What you need to do
Beginning with the first line, transcribe the entries below exactly through the line containing "Task: Edit line 9 with the closing comment", inclusive.
____
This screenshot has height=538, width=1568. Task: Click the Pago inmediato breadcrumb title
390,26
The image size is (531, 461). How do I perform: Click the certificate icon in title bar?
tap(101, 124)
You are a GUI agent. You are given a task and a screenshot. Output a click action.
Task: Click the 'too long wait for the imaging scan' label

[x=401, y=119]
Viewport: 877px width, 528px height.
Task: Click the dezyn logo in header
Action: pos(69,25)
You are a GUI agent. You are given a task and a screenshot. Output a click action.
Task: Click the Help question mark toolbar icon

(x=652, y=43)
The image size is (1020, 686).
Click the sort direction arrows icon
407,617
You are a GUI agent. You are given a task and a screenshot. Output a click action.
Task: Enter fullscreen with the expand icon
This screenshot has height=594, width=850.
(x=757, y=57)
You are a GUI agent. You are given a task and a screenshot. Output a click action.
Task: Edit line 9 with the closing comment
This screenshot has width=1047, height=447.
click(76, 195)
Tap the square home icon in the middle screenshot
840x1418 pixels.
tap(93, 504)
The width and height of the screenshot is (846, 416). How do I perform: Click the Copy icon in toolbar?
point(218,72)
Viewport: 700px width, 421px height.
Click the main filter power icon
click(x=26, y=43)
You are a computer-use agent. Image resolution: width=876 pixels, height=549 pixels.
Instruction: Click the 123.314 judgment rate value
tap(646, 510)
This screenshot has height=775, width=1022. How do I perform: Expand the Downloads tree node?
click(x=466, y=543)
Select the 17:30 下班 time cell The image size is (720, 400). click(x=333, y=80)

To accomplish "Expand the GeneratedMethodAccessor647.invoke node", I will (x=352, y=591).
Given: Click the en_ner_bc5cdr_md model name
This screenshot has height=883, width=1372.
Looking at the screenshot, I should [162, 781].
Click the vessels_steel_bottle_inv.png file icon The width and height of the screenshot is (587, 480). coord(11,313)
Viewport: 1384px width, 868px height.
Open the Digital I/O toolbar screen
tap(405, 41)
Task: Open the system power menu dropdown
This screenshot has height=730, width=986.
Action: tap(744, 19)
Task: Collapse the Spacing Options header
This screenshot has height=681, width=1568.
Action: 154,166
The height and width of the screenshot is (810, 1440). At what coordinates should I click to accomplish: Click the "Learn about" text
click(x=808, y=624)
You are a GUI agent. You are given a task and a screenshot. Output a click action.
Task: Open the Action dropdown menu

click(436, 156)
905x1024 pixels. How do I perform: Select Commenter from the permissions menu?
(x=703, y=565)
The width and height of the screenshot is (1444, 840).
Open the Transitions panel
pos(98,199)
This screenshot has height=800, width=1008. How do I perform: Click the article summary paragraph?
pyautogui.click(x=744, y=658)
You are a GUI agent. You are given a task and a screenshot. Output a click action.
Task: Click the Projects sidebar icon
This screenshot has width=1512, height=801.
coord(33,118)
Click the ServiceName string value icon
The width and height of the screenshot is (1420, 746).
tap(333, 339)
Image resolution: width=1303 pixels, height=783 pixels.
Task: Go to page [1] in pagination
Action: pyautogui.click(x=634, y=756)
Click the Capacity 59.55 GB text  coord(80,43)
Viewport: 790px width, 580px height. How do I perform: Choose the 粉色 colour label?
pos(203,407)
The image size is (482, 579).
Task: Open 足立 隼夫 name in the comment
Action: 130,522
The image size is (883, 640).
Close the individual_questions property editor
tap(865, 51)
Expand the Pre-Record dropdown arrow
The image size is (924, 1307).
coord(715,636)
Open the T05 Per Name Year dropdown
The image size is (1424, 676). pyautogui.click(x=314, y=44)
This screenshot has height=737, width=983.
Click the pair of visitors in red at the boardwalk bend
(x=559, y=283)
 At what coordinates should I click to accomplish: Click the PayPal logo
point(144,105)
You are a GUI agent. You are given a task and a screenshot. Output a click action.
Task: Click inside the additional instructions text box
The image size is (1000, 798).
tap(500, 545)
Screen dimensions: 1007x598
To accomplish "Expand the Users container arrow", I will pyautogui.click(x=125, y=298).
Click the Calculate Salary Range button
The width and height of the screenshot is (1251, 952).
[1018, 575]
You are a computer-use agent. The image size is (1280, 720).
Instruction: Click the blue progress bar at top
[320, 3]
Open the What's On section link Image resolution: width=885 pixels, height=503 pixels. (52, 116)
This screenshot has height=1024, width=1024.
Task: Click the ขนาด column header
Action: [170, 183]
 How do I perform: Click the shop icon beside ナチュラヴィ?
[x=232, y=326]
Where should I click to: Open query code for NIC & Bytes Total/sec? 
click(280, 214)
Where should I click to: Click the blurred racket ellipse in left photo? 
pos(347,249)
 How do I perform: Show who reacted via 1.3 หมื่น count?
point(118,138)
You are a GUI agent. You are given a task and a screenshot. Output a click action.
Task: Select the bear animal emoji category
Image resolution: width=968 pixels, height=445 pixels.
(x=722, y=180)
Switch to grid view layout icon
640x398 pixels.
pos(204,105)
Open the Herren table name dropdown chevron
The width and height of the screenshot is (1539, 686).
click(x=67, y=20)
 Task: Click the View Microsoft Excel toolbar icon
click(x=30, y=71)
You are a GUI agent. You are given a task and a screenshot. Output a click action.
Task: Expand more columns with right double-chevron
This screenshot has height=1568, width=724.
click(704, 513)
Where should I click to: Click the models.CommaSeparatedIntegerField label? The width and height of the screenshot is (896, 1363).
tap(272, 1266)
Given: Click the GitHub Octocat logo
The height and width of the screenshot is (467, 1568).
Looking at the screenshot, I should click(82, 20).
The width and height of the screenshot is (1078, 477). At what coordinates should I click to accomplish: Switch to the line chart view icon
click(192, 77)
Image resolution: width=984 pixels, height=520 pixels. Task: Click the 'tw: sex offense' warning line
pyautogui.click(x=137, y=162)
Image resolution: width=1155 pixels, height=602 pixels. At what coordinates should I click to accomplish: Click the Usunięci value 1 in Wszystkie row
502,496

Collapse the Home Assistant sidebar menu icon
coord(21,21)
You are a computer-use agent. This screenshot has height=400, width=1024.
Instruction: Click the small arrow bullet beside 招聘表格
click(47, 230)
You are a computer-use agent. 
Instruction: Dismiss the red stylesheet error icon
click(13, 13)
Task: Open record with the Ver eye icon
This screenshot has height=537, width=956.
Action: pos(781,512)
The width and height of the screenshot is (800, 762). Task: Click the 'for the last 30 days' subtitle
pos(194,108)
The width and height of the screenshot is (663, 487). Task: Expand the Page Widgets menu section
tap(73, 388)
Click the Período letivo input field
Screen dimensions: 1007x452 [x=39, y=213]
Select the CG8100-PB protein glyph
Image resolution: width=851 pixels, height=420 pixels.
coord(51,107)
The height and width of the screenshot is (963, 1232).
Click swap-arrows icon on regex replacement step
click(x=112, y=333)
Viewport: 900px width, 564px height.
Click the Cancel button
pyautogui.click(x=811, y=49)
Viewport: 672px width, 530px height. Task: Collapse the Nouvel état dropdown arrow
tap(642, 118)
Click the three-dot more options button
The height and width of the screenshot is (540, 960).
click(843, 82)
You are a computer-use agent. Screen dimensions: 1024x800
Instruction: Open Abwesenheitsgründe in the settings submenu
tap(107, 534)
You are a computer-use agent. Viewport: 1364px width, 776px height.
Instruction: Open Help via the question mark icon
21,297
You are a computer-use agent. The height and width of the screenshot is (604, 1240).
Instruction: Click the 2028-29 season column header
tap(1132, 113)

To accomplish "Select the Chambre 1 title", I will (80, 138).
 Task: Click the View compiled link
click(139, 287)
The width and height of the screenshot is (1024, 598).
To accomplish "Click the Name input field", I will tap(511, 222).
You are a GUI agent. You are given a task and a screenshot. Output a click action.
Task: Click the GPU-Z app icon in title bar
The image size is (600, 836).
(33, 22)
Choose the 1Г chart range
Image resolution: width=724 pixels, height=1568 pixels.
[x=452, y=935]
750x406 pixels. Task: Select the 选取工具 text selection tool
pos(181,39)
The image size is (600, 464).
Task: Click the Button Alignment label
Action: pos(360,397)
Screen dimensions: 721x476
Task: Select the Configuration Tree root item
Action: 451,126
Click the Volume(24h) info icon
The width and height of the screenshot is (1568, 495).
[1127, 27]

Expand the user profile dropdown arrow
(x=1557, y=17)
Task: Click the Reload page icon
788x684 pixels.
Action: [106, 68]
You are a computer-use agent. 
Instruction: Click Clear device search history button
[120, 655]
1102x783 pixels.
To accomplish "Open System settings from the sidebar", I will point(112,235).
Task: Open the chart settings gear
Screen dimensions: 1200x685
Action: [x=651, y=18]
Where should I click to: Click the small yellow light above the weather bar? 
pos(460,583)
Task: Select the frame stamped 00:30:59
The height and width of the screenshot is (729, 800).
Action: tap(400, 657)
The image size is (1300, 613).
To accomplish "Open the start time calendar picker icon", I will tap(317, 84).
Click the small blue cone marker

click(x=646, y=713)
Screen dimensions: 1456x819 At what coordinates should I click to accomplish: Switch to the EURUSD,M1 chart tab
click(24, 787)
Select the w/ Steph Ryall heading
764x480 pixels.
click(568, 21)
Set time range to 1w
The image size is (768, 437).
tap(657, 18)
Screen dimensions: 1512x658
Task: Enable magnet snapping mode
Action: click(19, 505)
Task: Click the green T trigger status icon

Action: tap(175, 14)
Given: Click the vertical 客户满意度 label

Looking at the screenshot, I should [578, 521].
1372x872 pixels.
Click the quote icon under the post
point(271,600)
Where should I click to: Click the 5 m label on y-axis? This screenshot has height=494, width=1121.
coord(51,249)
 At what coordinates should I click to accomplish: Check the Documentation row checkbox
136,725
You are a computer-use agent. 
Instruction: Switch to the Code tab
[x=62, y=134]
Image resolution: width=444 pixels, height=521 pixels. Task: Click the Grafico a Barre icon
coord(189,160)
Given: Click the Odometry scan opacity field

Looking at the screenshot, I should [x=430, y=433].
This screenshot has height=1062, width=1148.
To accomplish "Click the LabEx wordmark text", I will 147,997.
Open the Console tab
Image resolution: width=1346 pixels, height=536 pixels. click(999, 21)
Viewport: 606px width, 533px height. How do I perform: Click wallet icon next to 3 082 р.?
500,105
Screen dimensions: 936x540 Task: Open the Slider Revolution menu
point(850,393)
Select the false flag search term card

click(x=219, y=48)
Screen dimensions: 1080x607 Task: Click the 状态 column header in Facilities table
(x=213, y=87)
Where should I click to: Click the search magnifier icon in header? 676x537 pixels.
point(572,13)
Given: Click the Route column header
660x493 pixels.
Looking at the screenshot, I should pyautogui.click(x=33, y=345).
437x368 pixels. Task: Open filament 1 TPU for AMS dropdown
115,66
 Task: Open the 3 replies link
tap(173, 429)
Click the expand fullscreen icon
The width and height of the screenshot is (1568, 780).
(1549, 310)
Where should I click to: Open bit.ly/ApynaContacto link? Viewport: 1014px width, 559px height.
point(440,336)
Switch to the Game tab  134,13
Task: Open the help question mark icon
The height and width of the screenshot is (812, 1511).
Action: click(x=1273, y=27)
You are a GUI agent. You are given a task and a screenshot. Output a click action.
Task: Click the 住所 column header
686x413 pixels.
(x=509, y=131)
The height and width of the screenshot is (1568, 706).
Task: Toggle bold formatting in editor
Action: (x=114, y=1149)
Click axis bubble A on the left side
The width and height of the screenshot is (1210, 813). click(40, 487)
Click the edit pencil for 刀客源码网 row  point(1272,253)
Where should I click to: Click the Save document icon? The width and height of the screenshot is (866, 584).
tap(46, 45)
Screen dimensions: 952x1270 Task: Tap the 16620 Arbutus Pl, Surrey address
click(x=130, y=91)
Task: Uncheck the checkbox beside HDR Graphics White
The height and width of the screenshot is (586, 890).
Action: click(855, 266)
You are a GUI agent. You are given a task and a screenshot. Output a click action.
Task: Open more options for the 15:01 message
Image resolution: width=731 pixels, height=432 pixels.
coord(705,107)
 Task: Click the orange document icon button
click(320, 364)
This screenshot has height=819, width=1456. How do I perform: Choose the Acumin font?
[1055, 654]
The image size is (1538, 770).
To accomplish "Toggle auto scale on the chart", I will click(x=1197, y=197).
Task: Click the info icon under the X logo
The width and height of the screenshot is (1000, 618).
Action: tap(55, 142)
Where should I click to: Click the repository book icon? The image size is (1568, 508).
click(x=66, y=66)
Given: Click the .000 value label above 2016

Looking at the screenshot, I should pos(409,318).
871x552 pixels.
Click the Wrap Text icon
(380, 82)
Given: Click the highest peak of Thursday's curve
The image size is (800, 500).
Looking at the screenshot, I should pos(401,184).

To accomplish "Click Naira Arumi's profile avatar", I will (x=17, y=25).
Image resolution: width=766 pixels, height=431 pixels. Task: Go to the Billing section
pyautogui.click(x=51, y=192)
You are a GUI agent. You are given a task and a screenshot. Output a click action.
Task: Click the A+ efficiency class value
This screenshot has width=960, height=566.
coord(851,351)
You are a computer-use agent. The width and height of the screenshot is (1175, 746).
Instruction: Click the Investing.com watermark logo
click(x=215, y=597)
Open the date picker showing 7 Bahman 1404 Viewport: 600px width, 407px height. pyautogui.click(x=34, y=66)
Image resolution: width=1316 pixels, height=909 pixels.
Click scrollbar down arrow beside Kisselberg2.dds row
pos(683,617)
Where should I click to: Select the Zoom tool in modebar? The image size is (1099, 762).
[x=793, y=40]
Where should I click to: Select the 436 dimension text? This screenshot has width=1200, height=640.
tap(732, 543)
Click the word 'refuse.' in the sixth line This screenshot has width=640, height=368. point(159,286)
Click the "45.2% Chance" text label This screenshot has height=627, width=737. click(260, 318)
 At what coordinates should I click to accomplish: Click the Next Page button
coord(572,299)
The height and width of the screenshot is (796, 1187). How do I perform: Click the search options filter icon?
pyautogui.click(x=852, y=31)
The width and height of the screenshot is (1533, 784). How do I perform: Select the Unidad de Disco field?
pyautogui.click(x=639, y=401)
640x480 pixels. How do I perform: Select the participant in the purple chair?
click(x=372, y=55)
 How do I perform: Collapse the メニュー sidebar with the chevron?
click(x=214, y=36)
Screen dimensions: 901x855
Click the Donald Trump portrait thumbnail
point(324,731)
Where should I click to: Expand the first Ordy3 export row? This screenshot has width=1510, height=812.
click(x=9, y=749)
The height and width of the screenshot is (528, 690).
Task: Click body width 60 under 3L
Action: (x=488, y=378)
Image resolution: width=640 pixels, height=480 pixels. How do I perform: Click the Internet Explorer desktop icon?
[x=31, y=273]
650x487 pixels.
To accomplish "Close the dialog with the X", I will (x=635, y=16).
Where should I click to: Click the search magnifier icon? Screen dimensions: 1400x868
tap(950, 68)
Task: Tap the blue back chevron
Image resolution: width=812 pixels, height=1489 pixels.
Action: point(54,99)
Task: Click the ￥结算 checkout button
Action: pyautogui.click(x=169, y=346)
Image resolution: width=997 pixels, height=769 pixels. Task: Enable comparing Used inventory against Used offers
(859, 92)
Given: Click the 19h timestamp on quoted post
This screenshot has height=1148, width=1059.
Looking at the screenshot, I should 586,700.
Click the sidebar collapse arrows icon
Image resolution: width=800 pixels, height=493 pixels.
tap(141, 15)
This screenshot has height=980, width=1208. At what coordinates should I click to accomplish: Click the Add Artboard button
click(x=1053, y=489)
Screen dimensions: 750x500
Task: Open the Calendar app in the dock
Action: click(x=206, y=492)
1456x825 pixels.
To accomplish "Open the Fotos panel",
____
Written reply
This screenshot has height=538, width=1568. Task: Click the Pago inmediato breadcrumb title
390,26
The image size is (531, 461). How do I perform: Click the certificate icon in title bar?
tap(101, 124)
You are a GUI agent. You are given a task and a screenshot. Output a click action.
Task: Click the 'too long wait for the imaging scan' label

[x=401, y=119]
Viewport: 877px width, 528px height.
Task: Click the dezyn logo in header
Action: pos(69,25)
You are a GUI agent. You are given a task and a screenshot. Output a click action.
Task: Click the Help question mark toolbar icon

(x=652, y=43)
The image size is (1020, 686).
Click the sort direction arrows icon
407,617
You are a GUI agent. You are given a task and a screenshot. Output a click action.
Task: Enter fullscreen with the expand icon
This screenshot has height=594, width=850.
(x=757, y=57)
You are a GUI agent. You are given a task and a screenshot. Output a click action.
Task: Edit line 9 with the closing comment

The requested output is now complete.